Veteran artist and cultural archivist Alan Donovan is dead.
According to a statement from African Heritage Estate management, Donovan, died peacefully in his sleep Sunday morning. He was aged 83.
He is among the last of the generation of white settlers, who had an entrenched interest in conserving and researching Kenyan history.
Together with former Vice President of Kenya, Joseph Murumbi’ wife, Sheila Murumbi, they founded African Heritage, the first Pan African gallery in 1972.
The gallery boasts of the largest collection of Kenyan and African artefacts.
“Donovan played a unique role in the cultural affairs of Kenya and fostered the ideal of Pan-Africanism for more than 50 years. He has stayed in Africa through African Heritage, which he co-founded with the late former Vice President Joseph Murumbi and his wife the late Sheila Murumbi,” said the statement from the African Heritage Estates.
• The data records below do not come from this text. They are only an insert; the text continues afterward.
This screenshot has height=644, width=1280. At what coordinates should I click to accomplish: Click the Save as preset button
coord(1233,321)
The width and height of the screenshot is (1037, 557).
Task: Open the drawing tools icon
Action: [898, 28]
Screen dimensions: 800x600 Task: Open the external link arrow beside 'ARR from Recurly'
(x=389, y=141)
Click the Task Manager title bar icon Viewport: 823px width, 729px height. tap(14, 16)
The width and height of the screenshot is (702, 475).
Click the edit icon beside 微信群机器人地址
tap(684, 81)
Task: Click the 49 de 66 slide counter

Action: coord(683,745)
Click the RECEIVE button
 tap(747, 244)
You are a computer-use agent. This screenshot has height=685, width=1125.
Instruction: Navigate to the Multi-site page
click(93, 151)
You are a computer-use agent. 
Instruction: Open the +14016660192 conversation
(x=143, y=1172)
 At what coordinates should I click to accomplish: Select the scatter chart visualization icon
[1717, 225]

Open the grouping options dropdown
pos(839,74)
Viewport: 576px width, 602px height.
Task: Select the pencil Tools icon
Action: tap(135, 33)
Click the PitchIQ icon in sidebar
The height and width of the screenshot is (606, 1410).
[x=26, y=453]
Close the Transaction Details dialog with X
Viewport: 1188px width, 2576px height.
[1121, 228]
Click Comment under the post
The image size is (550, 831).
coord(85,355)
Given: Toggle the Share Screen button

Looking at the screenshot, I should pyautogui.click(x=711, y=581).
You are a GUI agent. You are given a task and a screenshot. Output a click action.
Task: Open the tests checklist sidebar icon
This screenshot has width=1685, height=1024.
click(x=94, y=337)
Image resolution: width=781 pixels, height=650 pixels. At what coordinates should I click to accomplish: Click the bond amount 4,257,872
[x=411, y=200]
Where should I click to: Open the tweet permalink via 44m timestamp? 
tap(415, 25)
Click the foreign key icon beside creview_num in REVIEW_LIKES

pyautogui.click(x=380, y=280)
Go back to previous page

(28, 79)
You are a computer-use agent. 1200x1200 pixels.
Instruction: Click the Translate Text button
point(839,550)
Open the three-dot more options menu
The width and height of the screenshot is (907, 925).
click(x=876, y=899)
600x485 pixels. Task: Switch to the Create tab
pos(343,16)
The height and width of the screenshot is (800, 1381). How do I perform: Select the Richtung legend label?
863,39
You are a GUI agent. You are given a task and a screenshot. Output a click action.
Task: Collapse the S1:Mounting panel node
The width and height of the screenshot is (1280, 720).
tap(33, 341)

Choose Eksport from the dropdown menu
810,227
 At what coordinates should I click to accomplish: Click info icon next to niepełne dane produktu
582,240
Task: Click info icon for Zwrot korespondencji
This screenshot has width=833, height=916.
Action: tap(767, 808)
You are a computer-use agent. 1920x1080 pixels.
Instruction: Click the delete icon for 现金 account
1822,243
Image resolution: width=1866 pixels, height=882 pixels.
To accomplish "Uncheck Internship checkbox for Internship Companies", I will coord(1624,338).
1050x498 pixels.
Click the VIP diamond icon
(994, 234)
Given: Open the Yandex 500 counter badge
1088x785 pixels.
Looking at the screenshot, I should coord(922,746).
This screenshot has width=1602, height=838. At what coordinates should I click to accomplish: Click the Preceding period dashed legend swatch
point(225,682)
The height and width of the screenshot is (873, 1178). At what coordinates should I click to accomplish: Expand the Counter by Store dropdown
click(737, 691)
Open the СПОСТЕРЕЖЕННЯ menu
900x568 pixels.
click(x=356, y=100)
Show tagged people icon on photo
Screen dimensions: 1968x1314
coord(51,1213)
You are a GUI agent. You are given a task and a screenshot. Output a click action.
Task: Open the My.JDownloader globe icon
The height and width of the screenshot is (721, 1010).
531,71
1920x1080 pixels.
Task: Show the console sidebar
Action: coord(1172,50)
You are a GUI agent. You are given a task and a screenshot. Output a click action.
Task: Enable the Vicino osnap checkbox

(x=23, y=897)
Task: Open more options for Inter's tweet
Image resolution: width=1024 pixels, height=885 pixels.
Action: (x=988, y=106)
Donavan is credited as a man, who spent his entire life documenting and telling stories of Africa, and this is evident in the many books he authored including; My Journey Through African Heritage, A Part Not Taken (written on behalf of Joseph Murumbi), An American in Africa and Black Beauty – a double volume work in progress that he was yet to complete.
Before his death, Donovan had planned to build a memorial house, Gurunsi, similar to the old Ghanain architecture that has been lost in modern civilization.
Further, his manager, Tom Otieno said Donovan had plans to set up a Centre for African Studies in collaboration with Strathmore University.
“Donovan was disturbed by the fact that foreigners knew more about African History, yet, the locals were clueless. He wanted to have a Centre of Excellence, where people from across the world, would come and study African history,” said Otieno.
Otieno says that Donovan was disturbed after learning that his African Heritage House was under threat of demolition to pave way for the Mombasa–Nairobi Standard Gauge Railway.
“On this particular Sunday, a Chinese man in the company of police officers came to the African Heritage and planted a red flag at his gate. Upon enquiring, we were informed that the monument had been earmarked for demolition. Donovan was so shocked. He couldn’t imagine what he had put together all these years, was suddenly coming to an end. For the first time, he fell sick. I had never seen him in that state,” says Otieno.
Otieno says, Donovan, together with other cultural conservationists protested, and they managed to rescue the historical monument.
Several creatives, artists and historians mourned Donovan, describing him as a ‘man with a big heart for history.’
“He was such a great cultural mind. A wonderful heart for the future of the culture of this country. Had a genuine love for cultural enrichment in this country. His death is such great loss,” eulogised Ken Wakia, the Education and Culture Advisor at the US Embassy in Nairobi.
Cultural commentator Dr Joyce Nyairo said; “I hope someone, someday, soon, will be ready to tell the real Alan Donovan story...”
Donovan, who was born in Colorado in the US, never married and is survived by his sister Marylyn Cornish.